**Tarea A**
Según el artículo sobre la crisis en Brasil, ¿en qué fecha se celebraría la votación del Senado?

**Página**
· · · ·
La Jornada
Brasil no será el mismo
 país después de esta profunda y prolongada crisis, que no ahorró a 
ninguna institución política pero, sobre todo, cuestionó la legitimidad 
del sistema. Brasil saldrá mejor o peor, más democrático o más 
autoritario.
Saldrá peor si el golpe se consolida, porque el periodo democrático 
de la historia brasileña tendría un cierre de ruptura, con una banda de 
políticos aventureros asaltando el Estado sin votos, sin legitimidad, 
buscando deshacer todos los avances logrados en años recientes. Habrá 
sido la consagración del método del golpe, de la falta de respeto a la 
voluntad democrática de la mayoría.
Pero Brasil saldrá mejor si se impone una solución democrática a la 
crisis, si a las más grandes movilizaciones populares, a los argumentos 
irrefutables en contra del golpe y en favor de la democracia se une una 
solución política que combine respeto a la democracia y legitimación de 
la consulta popular.
En entrevistas con televisoras y blogs alternativos la presidenta 
suspendida de sus funciones, Dilma Rousseff, reafirmó su dereho a 
retomar en su plenitude la presidencia de Brasil, para la cual fue 
electa democráticamente, pero, al mismo tiempo, reveló su comprensión de
 la dimensión de la crisis brasileña y reiteró que 
Brasil necesita una repactación por el voto.
No un sufragio que sustituya el mandato legítimamente conquistado por
 ella, pero sí uno que reafirme los caminos que Brasil debe seguir a 
partir de una crisis tan profunda como esta. Ello supone una derrota del
 golpe en la votación del Senado, el 16 de agosto; esto es, que no 
logren los dos tercios de los votos para que Rousseff reasuma plenamente
 la presidencia del país para, a partir de ahí, consultar al pueblo 
sobre los caminos a seguir. En lo esencial, si el pueblo quiere nuevas 
elecciones o no.
· · · ·
[Entradas sobre coordenadas de destino]
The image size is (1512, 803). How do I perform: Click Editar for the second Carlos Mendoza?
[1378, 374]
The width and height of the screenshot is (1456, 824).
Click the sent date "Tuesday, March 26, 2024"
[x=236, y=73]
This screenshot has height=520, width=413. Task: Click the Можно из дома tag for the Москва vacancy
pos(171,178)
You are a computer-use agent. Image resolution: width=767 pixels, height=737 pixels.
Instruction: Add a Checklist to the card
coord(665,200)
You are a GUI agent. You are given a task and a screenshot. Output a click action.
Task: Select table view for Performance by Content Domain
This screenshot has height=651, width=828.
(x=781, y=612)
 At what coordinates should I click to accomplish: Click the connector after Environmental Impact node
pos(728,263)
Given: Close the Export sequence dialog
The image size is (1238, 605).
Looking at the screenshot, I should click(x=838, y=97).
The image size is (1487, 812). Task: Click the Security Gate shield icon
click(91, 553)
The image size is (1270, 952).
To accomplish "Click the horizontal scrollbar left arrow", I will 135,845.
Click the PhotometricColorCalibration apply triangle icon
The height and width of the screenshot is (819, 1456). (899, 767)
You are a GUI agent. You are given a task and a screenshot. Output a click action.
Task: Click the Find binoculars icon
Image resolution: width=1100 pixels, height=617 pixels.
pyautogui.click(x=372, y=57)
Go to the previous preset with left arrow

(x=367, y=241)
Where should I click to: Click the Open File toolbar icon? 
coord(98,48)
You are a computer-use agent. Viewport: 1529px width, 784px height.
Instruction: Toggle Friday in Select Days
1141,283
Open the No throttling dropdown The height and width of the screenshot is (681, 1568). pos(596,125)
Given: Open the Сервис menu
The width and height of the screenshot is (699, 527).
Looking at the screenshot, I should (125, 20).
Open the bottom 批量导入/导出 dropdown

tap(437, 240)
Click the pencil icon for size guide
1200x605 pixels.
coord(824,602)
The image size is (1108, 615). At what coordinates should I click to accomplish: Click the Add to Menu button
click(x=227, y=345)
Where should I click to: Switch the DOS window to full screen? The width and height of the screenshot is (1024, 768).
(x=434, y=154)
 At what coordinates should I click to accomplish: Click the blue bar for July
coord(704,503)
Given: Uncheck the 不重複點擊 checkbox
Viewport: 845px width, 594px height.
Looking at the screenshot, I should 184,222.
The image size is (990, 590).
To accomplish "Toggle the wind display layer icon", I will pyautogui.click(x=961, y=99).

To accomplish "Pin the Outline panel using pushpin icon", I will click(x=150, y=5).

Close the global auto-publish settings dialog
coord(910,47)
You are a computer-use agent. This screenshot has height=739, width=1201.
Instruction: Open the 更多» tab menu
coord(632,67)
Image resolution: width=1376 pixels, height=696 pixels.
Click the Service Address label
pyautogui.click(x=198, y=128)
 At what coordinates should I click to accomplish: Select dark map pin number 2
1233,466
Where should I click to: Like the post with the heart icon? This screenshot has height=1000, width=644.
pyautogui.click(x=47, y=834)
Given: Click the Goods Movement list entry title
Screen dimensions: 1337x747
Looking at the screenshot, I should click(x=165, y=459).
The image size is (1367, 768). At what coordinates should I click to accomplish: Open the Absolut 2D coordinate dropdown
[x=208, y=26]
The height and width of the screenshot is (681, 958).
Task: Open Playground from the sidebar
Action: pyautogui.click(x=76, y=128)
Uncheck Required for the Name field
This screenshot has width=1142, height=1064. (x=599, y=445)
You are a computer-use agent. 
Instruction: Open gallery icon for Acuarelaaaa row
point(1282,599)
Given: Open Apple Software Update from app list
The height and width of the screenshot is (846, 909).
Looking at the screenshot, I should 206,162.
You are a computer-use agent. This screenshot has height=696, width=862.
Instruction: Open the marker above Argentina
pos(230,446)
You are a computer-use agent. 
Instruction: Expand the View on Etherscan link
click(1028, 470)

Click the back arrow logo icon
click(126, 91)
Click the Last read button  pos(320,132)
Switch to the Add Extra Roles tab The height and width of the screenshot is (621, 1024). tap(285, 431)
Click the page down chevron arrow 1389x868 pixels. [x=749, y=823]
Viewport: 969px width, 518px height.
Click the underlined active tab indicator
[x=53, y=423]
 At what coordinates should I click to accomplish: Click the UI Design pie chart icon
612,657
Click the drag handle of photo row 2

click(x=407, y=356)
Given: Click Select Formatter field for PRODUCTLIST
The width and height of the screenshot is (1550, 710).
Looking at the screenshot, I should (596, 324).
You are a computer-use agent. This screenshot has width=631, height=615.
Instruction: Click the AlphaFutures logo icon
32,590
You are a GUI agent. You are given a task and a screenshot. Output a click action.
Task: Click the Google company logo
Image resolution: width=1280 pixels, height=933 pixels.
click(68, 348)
· · · ·
**Tarea B**
Indique cuántas líneas de los registros contienen la cadena "dropdown", teniendo en cuenta mayúsculas y minúsculas. Responda únicamente con el número.

**Respuesta correcta A**
El 16 de agosto.

**Respuesta correcta B**
3